There seemed to be a little bit of confusion between Pages and Categories, so it seemed like something we should go over.

A Page in WordPress looks a lot like a Post—it has a title and a body section and when it’s published it usually (depending on your Theme) gets all of the same surrounding menus, widgets, etc. But it sits apart from the main flow of your blog posts and readers can only find it if you specifically link to it or include it on a Menu. Pages are usually used for information that you want to be always accessible to your readers, no matter how long ago wrote it: your About Me, how to contact you, legal disclaimers, a glossary of technical terms, etc. Pages can have a parent-child organizational structure and you can, in fact, use them to use WordPress to make static websites, like a “brochure site”.

Categories are an organizational  classification that gets applied to a Post. Categories can have many Posts assigned to them, and  Post can be assigned to multiple Categories. Categories can be a great tool for your users to find similar posts on a topic they like your writing on, and can be a useful organizational tool for you as a writer. As a general rule, you’ll probably want to have a few broad categories, with maybe a few levels of child-parent nesting. If you get too specific with categories, it’ll take longer for you to manage the categories and it’s more work for your readers to use them to find posts. You can also add Categories right from within the Add New Post window, so it’s something you can manage as you continue your blog.

Tags are another organizational scheme, but are designed to be even more granular. If your blog is informational, they can add a powerful mechanism for your readers to find posts on specific topics. They have also factored in some SEO efforts, so you’ll see blogs where people have gone a little crazy with the Tags.
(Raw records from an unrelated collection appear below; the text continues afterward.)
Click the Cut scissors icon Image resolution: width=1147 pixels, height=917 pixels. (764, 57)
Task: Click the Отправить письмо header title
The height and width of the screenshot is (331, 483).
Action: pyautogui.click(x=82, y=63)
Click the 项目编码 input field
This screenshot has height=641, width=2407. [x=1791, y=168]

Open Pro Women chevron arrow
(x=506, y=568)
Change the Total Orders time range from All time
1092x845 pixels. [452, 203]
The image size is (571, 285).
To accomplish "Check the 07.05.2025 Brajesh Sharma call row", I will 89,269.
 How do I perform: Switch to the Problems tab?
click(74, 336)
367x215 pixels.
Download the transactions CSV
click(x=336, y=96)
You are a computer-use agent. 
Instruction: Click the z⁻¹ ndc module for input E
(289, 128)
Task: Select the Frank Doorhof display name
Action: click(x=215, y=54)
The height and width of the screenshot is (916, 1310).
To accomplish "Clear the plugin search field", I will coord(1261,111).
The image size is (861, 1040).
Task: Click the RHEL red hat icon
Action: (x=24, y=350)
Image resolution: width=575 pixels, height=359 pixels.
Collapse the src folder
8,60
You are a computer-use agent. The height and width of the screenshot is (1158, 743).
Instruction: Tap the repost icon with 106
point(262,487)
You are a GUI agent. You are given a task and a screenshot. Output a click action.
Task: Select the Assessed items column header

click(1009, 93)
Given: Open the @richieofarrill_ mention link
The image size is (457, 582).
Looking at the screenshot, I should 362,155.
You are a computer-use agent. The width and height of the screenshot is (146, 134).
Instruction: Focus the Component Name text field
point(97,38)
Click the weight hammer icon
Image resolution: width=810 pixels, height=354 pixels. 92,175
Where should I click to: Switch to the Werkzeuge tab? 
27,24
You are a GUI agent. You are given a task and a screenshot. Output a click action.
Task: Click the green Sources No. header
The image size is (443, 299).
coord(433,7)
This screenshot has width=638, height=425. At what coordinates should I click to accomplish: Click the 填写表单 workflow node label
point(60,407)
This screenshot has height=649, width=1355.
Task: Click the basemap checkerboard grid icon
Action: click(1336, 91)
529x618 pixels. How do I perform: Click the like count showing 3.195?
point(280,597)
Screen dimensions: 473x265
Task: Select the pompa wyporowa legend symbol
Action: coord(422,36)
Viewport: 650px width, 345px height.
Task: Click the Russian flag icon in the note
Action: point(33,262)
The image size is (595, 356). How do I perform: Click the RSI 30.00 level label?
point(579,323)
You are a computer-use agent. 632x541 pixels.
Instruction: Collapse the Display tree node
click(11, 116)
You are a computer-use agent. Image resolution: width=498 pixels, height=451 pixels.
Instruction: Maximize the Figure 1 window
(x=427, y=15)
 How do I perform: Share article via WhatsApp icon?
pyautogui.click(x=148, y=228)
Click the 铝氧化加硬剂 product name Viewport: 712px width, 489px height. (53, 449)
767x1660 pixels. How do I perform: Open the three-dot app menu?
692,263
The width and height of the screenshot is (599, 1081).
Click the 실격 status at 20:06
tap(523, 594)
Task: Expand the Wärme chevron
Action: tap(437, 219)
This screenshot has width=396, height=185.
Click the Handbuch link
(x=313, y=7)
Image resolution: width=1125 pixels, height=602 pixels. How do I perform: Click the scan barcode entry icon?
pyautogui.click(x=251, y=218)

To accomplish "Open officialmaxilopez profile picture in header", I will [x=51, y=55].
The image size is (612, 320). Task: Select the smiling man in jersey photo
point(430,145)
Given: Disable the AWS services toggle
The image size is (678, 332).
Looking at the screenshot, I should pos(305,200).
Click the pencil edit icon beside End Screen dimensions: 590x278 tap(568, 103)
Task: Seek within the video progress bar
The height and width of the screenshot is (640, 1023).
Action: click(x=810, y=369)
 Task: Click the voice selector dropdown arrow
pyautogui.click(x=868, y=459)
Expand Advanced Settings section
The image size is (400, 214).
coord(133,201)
As an example of the difference between the two concepts, let’s think about a blog about candy. You’d probably want some categories like Chocolate Bars, Hard Candy, and Gum. Over time, you might find that your readers really care about whether chocolate bars have nuts or not, so you could add With Nuts and Without Nuts as child categories of Chocolate Bars. Tags, on the other hand, could be used to include information about specific ingredients of the bar being reviewed (“cashews”, etc.), or to indicate information about the availability of a bar (“British” or “seasonal”), or even to include a rating (“1-star”, “2-stars”, etc).

Pages and Categories are often made available to your readers with a theme widget on the sidebar or footer of the blog, but to really highlight them, you’ll probably want to make a Menu. Menus can be created and managed under the Appearance section of the administration sidebar. You have to make a Menu before you can edit it—if you’ll only going to have one, just call it something like “Main”—and then you can drag items from Pages, Categories, and Links over to your Menu and re-arrange them by dragging them around inside the list. The Manage Location tab shows you where your theme will let you place the Menu.